任务目标 1: 按照下方关于查看ASM实例的文本，查看ASM实例时应以哪个用户登入？

4. 查看ASM实例及用户数据库实例(注意分别是grid及oracle用户):

查看ASM实例(以grid用户登入,通过查看初始参数可以看到instance_name=+ASM1):

[grid@rac01 ~]$ id
uid=501(grid) gid=501(oinstall) groups=501(oinstall),504(asmadmin),506(asmdba),507(asmoper)
[grid@rac01 ~]$ sqlplus "/as sysdba"

SQL*Plus: Release 11.2.0.1.0 Production on Tue Jan 4 00:58:52 2011
Copyright (c) 1982, 2009, Oracle. All rights reserved.
Connected to:
Oracle Database 11g Enterprise Edition Release 11.2.0.1.0 - Production
With the Real Application Clusters and Automatic Storage Management options

SQL> show parameter

NAME TYPE VALUE
-------- --- ------
asm_diskgroups string ORADATA, ORAFLASH
asm_diskstring string
asm_power_limit integer 1
asm_preferred_read_failure_groups string
audit_file_dest string /u01/grid/11.2.0/rdbms/audit
…..

所给记录:

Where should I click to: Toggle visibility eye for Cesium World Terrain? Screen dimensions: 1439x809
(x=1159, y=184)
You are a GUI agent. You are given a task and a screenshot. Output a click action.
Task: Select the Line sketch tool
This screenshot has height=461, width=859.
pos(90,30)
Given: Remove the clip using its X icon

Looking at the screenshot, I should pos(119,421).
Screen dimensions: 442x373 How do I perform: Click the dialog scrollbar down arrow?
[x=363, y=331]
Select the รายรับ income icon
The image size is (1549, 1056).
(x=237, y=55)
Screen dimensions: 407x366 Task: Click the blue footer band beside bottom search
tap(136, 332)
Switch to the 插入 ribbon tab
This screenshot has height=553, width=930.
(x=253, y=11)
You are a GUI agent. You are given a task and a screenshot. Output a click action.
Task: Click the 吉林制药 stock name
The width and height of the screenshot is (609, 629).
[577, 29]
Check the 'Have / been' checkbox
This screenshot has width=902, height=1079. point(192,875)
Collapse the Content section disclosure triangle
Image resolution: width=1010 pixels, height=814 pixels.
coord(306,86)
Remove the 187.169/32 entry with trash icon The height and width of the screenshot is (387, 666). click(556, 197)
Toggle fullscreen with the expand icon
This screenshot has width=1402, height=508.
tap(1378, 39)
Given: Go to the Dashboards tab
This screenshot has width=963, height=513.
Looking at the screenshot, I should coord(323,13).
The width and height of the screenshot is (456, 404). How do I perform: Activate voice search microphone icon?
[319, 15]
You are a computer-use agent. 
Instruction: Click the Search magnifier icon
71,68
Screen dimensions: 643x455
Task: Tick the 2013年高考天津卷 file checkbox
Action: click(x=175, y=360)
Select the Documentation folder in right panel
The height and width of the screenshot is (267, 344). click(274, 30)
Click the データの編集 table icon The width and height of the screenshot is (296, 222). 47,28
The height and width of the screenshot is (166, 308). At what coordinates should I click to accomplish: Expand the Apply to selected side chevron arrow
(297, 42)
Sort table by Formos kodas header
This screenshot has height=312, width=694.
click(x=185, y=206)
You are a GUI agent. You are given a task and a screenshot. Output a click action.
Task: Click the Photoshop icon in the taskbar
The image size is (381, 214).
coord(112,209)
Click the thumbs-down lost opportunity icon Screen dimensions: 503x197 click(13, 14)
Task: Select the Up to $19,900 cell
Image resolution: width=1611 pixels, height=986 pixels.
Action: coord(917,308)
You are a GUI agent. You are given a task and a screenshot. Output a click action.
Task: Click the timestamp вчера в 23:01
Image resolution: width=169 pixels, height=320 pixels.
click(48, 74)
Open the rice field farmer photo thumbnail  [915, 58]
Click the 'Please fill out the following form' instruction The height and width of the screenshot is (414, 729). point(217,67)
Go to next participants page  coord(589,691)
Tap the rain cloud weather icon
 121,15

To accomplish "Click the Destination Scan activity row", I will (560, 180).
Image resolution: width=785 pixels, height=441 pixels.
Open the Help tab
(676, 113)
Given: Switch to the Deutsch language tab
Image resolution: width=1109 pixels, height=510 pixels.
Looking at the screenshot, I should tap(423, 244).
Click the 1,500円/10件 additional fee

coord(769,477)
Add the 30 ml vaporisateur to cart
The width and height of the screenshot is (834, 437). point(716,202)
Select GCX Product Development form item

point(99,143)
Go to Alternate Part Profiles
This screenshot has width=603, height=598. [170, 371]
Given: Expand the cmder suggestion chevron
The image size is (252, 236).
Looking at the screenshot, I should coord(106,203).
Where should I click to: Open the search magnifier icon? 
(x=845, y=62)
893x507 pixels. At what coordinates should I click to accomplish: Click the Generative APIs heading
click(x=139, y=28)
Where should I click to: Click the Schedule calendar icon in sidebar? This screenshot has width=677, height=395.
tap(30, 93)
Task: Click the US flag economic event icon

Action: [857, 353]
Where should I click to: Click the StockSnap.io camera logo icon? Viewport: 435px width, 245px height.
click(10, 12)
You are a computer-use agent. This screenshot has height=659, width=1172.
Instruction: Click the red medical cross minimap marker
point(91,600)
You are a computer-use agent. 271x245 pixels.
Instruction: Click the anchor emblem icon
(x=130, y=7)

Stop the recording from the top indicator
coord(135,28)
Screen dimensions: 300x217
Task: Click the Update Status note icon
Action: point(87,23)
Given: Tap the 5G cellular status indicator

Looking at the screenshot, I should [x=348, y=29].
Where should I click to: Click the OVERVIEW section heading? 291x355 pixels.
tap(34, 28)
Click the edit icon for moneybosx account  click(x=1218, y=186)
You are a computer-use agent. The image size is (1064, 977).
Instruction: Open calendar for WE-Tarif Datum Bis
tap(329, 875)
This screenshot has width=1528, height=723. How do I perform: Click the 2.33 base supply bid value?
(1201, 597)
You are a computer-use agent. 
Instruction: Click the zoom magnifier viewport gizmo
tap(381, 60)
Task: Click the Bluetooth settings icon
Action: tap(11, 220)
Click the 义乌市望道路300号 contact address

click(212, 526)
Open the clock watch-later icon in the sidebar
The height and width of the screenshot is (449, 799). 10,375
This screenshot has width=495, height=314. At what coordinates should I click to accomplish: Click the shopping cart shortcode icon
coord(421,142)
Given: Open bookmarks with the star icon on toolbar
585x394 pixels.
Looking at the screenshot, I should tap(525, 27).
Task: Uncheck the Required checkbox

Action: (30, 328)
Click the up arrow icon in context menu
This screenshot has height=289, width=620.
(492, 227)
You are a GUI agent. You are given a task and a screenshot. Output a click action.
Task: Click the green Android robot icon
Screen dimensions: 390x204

任务目标 2: 将记录中从开头那一行起、一直到包含"(x=1159, y=184)"的那一行为止的各行（首尾两行都算在内）列成Markdown表格，设"序号"和"内容"两列，空行略去。

解答 1: 以grid用户登入。

解答 2:
| 序号 | 内容 |
|---|---|
| 1 | Where should I click to: Toggle visibility eye for Cesium World Terrain? Screen dimensions: 1439x809 |
| 2 | (x=1159, y=184) |